I'm trying to calculate the cosine similarity of two vectors stored in dictionaries dict_1 and dict_2, this is my code:
import math
from numpy import dot
def norma(dict):
sqr_sum = 0.0
for x in dict:
sqr_sum = dict[x] * dict[x]
return math.sqrt(sqr_sum)
def cosine_similarity(dict_1, dict_2):
List1 = list(dict_1.values())
List2 = list(dict_2.values())
similarity = dot(List1,List2) / (norma(dict_1) * norma(dict_2))
return round(similarity, 2)
if __name__ == '__main__':
print(cosine_similarity({"a": 1, "b": 2, "c": 3}, {"b": 4, "c": 5, "d": 6}))

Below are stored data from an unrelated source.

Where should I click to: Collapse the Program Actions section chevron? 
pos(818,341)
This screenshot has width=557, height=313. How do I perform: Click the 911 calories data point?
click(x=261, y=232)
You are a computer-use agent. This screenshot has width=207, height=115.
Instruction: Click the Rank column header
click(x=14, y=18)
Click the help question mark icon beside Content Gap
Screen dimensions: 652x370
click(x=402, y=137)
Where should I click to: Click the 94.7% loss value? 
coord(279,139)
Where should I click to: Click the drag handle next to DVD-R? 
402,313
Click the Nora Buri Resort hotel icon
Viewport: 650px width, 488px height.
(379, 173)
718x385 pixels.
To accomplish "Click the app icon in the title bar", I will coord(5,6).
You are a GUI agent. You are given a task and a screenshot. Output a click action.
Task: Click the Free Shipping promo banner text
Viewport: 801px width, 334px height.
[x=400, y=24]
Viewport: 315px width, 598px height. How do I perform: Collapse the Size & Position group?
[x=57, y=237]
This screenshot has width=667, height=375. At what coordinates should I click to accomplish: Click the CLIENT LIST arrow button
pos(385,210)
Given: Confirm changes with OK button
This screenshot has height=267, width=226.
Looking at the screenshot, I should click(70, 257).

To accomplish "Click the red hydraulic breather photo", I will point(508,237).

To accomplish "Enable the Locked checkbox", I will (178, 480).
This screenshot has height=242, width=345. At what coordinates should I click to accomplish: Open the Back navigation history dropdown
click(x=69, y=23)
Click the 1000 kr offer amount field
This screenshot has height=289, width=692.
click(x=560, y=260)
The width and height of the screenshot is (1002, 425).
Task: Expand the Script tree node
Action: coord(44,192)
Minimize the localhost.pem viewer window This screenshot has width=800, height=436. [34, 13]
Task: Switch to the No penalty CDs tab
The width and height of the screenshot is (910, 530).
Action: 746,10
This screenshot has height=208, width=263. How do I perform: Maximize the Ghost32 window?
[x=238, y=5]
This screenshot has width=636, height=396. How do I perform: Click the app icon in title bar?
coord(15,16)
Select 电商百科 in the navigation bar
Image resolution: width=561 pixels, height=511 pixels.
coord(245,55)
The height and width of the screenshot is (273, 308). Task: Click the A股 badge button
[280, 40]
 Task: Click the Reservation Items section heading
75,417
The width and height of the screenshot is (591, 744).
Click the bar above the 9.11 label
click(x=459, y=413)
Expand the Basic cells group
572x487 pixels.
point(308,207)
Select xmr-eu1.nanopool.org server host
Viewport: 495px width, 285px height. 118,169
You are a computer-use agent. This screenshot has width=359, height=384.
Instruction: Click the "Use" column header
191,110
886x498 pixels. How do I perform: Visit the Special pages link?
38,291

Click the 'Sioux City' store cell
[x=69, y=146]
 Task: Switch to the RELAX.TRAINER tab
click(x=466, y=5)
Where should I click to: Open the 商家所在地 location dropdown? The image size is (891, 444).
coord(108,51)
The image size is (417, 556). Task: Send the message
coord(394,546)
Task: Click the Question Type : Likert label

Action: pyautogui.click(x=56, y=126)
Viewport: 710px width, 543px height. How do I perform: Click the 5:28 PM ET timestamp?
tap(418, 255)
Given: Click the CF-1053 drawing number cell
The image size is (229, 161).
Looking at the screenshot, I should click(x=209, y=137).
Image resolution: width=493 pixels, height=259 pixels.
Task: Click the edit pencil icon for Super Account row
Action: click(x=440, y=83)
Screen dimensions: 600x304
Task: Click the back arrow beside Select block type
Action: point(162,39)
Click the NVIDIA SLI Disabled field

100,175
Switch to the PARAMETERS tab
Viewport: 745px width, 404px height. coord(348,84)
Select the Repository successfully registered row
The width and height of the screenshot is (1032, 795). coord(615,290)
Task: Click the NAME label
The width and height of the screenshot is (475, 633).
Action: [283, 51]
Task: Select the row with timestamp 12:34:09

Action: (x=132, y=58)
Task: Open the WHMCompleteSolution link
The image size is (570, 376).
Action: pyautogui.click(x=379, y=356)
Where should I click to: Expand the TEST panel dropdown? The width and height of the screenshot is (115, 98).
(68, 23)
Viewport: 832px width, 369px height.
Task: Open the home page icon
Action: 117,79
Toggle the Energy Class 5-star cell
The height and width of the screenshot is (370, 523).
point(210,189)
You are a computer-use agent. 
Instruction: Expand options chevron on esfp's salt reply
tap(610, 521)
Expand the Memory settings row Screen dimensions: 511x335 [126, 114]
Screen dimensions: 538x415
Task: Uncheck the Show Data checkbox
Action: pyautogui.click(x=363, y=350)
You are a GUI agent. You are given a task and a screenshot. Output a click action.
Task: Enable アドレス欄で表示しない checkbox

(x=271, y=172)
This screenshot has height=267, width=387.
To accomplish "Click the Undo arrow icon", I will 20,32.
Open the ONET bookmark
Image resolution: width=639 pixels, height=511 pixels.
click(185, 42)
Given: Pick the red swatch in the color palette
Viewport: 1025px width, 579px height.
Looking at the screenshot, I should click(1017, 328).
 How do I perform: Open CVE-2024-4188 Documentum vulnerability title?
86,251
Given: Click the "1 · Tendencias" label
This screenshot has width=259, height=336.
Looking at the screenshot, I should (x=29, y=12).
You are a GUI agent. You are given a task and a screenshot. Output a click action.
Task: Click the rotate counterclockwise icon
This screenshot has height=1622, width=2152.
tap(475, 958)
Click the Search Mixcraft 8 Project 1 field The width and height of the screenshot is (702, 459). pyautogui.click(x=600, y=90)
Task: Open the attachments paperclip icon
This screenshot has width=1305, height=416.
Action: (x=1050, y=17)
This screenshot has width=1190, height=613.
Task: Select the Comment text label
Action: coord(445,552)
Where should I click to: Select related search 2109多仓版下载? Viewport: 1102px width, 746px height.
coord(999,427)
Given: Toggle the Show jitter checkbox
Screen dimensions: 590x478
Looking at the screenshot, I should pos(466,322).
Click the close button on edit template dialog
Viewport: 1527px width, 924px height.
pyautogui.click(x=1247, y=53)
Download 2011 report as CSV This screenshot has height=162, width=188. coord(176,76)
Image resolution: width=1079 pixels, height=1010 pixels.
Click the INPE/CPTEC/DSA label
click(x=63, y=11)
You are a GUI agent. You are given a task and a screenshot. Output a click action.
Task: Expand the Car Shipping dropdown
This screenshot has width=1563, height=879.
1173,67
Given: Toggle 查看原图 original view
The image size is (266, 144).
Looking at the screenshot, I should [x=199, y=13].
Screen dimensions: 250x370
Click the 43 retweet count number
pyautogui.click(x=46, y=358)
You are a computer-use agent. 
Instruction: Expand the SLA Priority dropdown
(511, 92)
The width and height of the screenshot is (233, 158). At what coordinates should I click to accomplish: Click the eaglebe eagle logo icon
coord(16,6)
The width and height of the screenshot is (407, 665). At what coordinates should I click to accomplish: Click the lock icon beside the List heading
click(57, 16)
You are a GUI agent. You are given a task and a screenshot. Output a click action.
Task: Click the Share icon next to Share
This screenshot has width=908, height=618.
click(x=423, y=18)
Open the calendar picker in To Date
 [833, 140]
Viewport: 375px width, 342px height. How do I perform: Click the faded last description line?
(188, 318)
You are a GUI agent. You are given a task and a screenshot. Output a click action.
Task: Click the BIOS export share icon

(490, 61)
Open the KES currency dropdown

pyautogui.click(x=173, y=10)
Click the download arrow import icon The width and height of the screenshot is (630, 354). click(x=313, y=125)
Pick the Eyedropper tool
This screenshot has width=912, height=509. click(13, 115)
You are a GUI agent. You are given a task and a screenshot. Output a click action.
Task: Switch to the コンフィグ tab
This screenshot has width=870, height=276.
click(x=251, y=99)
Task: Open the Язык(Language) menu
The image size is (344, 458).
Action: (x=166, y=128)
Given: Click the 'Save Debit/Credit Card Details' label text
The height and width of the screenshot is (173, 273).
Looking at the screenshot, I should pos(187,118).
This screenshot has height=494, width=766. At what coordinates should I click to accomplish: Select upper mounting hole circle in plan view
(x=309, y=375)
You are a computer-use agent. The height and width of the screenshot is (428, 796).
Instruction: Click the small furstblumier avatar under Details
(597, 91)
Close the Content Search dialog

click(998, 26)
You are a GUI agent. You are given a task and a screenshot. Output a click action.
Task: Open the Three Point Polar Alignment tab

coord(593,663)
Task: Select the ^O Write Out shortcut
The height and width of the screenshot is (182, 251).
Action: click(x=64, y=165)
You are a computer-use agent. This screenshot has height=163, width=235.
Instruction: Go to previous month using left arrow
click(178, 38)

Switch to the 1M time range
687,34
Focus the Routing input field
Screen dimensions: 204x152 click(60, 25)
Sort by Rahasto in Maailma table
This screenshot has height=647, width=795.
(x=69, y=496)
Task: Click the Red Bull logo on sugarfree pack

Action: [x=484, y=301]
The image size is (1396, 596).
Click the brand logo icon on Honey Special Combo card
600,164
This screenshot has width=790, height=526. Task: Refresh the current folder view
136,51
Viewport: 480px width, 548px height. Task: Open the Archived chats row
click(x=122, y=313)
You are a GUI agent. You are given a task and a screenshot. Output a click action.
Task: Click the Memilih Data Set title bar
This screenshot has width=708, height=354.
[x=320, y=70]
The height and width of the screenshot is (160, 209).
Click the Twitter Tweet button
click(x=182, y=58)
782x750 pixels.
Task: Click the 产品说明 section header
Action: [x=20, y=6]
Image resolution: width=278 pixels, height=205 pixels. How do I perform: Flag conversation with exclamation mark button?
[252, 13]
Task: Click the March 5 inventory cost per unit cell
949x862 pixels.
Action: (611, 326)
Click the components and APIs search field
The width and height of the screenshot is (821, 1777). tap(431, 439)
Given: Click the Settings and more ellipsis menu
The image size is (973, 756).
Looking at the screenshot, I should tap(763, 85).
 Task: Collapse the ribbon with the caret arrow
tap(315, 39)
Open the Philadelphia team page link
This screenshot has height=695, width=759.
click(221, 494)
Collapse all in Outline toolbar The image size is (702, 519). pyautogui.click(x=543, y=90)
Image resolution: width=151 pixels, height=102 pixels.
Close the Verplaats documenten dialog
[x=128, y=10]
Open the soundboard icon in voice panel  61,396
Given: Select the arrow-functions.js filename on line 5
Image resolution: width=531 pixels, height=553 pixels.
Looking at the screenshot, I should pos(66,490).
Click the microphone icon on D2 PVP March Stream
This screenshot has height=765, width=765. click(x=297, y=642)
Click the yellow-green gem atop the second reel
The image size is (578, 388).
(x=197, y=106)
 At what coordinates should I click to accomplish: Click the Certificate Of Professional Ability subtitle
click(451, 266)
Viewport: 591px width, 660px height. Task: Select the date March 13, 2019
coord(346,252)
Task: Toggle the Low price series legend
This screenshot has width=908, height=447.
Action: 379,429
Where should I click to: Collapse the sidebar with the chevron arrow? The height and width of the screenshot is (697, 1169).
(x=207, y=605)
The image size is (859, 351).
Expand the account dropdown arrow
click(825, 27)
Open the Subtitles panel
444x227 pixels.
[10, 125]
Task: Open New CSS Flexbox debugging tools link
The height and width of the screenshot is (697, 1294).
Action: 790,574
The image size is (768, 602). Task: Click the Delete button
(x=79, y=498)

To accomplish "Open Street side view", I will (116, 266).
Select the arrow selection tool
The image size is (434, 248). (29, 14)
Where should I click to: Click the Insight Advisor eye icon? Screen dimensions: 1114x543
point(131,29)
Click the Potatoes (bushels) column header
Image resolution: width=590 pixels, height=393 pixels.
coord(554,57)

The function norma() is used to calculate the norm of the dicts. When I execute the code, I got the output 0.97, but the expected output is approximately 0.7, where am I missing?
CodePudding user response:
Quick and dirty way.
You don't have to calculate values for keys that are not in both dictionaries. constant * 0 = 0
import math
import numpy as np
def norma(dct):
return math.sqrt(sum(x*x for x in dct.values()))
def cosine_similarity(dict_1, dict_2):
intersecting_keys = list(dict_1.keys() & dict_2.keys())
List1 = list(dict_1[k] for k in intersecting_keys)
List2 = list(dict_2[k] for k in intersecting_keys)
similarity = np.dot(List1,List2) / (norma(dict_1) * norma(dict_2))
return round(similarity, 2)
if __name__ == '__main__':
print(cosine_similarity({"a": 1, "b": 2, "c": 3}, {"c": 5, "b": 4, "d": 6}))
Outputs:
0.7